Instructions to follow>
Transcribe the stretch of entries below from the line with "Task: Click the export data icon button" through the line with "Task: Switch to two-column grid view", exactly and with both ends included; leave out all other lines.
--- Entries provided ---
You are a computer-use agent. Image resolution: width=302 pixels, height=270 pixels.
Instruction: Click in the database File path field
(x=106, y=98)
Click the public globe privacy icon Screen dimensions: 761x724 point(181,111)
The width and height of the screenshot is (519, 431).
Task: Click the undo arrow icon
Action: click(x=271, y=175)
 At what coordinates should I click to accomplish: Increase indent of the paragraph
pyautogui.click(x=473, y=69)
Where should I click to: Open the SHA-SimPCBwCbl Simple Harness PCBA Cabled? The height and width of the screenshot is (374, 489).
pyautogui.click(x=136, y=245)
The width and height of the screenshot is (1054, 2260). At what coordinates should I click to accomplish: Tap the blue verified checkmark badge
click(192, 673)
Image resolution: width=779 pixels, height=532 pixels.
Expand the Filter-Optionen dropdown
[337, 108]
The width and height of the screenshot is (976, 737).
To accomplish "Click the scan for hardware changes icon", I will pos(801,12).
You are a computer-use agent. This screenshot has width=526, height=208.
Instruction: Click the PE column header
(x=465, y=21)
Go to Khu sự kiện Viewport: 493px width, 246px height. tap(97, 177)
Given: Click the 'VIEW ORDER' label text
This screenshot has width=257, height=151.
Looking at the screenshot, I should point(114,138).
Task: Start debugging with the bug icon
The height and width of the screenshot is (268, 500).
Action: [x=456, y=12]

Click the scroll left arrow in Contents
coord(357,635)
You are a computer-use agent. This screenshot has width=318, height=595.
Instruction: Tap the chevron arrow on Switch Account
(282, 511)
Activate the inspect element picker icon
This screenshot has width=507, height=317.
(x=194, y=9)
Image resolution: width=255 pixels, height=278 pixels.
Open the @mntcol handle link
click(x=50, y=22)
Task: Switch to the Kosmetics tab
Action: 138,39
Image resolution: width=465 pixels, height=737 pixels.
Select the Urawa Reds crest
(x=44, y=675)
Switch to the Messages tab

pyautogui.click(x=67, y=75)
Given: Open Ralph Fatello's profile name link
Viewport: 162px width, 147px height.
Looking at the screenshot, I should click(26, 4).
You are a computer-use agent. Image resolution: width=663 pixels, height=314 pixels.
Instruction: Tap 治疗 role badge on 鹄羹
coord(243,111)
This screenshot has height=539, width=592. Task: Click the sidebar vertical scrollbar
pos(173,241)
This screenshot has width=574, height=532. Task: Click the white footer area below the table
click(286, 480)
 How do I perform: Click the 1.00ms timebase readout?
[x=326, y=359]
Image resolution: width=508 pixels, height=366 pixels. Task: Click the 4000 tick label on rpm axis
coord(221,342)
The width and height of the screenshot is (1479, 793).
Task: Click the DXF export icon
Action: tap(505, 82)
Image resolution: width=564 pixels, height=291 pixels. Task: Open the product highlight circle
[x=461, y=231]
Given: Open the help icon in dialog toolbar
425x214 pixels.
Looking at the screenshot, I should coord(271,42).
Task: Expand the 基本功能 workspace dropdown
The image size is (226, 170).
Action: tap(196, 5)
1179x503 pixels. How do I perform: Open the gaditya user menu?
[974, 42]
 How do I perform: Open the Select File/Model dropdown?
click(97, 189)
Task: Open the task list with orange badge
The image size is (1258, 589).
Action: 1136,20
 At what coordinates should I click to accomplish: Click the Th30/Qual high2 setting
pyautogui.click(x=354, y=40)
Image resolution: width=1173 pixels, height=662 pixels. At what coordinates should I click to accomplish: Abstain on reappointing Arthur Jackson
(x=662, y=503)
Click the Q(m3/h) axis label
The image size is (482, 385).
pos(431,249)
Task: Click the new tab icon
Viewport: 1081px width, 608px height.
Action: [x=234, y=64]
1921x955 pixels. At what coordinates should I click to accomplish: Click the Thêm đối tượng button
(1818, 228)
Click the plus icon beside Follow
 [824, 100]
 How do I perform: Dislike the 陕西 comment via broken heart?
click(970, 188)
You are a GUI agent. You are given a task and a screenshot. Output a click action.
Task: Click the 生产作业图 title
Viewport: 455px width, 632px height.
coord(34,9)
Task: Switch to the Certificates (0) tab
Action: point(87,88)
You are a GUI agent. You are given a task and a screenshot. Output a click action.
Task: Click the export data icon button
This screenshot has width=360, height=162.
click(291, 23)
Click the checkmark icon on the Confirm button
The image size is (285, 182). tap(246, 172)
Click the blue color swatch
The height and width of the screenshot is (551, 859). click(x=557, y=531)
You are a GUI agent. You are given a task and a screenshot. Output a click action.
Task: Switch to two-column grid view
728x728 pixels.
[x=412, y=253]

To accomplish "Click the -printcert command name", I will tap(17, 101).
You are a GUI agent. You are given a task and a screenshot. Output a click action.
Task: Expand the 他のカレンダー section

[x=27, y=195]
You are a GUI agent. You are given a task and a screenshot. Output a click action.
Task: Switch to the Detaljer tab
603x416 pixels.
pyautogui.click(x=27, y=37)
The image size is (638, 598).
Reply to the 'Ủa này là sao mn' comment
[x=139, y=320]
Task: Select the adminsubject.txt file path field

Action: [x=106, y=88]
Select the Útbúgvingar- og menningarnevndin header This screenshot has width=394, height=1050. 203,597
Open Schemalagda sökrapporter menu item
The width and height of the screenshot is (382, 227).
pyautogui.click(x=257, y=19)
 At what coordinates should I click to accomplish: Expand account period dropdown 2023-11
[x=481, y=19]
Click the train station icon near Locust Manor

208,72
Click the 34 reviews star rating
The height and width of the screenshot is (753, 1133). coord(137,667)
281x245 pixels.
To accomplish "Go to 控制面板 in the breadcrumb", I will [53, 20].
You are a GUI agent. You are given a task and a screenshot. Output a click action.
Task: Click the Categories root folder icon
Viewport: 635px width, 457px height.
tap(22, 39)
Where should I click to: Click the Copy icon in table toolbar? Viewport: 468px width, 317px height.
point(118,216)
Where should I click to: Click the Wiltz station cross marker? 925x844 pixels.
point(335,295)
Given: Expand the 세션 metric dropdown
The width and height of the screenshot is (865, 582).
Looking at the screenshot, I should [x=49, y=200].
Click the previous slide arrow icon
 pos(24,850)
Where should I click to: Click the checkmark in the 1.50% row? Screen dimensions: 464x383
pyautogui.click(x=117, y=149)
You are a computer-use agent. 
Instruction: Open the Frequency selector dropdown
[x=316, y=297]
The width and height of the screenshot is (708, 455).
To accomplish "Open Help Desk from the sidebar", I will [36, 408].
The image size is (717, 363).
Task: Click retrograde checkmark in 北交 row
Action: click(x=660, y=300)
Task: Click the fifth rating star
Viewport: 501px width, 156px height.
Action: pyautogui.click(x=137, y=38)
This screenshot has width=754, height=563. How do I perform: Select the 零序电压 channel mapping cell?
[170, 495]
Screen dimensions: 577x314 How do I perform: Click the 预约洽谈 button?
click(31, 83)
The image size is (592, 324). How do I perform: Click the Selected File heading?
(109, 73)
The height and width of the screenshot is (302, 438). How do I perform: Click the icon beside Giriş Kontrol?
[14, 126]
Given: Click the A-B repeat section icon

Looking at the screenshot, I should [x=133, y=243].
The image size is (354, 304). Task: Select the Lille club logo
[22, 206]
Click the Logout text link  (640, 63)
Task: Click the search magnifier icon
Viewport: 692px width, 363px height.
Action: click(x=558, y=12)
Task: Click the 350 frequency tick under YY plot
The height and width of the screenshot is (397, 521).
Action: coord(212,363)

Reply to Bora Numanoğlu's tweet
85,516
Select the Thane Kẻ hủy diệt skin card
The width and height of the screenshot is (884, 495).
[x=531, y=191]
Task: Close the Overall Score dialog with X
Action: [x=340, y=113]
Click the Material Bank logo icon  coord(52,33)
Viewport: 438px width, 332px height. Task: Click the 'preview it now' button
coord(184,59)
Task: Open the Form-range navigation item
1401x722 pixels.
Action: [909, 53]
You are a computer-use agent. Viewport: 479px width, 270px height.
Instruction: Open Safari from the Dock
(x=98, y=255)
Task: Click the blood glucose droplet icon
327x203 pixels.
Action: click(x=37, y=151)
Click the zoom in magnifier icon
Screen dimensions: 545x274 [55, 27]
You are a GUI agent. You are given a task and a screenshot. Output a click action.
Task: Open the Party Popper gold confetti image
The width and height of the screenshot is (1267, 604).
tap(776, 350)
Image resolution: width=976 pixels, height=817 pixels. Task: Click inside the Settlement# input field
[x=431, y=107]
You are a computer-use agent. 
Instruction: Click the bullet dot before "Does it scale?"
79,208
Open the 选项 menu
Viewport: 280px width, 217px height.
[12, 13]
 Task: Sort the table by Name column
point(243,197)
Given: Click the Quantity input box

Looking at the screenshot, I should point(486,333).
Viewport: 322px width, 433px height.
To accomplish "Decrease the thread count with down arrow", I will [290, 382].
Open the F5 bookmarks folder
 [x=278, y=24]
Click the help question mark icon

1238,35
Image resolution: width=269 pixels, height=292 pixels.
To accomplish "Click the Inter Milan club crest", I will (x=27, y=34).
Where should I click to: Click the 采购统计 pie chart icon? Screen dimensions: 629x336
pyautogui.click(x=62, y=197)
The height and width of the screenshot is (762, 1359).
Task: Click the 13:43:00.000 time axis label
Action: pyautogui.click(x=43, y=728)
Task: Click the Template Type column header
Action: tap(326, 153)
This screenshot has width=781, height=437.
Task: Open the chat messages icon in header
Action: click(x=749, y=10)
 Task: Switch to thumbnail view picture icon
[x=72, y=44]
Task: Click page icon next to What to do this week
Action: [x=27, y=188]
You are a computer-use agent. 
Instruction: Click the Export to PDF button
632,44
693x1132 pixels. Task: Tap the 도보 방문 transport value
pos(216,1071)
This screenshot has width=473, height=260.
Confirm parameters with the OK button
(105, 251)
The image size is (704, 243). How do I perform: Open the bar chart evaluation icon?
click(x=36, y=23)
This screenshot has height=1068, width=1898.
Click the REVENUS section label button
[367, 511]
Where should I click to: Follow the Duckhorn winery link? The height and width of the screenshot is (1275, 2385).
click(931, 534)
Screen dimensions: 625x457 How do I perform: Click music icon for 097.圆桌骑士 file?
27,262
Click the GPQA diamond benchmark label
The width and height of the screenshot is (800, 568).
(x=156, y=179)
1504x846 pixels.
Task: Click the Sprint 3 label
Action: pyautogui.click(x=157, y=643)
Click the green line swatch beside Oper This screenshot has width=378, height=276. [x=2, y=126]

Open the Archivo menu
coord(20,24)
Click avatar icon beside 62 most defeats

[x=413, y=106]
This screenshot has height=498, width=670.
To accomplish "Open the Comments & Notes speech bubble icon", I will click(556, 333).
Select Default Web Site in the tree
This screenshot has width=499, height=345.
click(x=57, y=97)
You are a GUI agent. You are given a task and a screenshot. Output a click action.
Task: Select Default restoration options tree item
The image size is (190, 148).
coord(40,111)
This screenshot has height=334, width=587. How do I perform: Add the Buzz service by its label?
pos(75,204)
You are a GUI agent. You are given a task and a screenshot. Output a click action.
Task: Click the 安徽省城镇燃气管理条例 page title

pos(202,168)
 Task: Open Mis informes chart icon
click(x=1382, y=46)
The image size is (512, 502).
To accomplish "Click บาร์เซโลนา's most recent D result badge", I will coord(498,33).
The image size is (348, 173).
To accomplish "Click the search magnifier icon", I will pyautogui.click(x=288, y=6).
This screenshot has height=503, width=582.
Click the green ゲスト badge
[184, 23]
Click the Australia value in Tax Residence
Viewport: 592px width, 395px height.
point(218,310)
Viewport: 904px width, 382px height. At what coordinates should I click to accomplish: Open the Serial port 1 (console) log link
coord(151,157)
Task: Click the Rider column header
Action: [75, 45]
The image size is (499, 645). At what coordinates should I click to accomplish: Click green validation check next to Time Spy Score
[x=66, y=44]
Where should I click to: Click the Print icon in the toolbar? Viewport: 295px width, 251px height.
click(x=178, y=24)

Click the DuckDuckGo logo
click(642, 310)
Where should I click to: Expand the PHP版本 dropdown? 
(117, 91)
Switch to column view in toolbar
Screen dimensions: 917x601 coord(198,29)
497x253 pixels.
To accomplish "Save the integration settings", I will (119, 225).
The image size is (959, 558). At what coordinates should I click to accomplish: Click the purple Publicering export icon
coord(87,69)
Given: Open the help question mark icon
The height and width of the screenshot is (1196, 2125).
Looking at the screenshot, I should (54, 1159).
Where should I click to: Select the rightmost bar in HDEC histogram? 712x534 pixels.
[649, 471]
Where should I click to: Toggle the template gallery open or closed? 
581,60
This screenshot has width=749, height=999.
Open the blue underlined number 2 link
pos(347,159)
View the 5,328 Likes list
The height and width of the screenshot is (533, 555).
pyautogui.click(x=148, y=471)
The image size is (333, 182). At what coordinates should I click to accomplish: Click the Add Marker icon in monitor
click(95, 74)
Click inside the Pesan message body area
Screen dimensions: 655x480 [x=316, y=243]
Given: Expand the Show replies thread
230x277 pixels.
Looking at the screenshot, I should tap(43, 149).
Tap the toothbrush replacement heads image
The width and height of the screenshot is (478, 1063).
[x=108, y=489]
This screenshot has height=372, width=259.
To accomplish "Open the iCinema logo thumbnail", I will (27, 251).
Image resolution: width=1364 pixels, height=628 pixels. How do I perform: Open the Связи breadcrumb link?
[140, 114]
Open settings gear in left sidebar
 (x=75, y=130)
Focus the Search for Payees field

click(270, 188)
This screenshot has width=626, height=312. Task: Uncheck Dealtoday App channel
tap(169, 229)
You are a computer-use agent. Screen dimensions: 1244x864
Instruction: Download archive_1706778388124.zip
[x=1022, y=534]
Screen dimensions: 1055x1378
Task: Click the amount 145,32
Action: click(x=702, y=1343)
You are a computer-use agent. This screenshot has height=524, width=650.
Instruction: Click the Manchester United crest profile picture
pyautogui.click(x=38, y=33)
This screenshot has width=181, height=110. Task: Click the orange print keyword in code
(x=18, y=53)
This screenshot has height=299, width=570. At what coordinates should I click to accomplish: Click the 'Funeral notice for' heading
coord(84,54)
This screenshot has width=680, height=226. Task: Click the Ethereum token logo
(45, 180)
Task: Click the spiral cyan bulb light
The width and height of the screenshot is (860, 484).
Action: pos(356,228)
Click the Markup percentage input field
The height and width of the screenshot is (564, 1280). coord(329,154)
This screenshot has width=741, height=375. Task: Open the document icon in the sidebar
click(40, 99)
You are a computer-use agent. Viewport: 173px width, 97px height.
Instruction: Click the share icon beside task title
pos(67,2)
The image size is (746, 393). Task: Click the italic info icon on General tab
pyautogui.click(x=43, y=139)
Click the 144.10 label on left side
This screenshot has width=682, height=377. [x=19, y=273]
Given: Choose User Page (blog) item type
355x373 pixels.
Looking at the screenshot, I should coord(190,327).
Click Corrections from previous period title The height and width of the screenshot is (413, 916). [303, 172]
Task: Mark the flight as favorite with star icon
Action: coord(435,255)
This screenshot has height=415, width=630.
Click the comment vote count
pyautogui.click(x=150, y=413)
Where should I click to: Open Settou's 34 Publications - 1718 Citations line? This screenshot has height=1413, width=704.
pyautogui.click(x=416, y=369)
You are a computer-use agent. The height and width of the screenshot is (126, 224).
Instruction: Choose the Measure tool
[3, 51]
---
Output>
Task: Click the export data icon button
This screenshot has width=360, height=162.
click(291, 23)
Click the checkmark icon on the Confirm button
The image size is (285, 182). tap(246, 172)
Click the blue color swatch
The height and width of the screenshot is (551, 859). click(x=557, y=531)
You are a GUI agent. You are given a task and a screenshot. Output a click action.
Task: Switch to two-column grid view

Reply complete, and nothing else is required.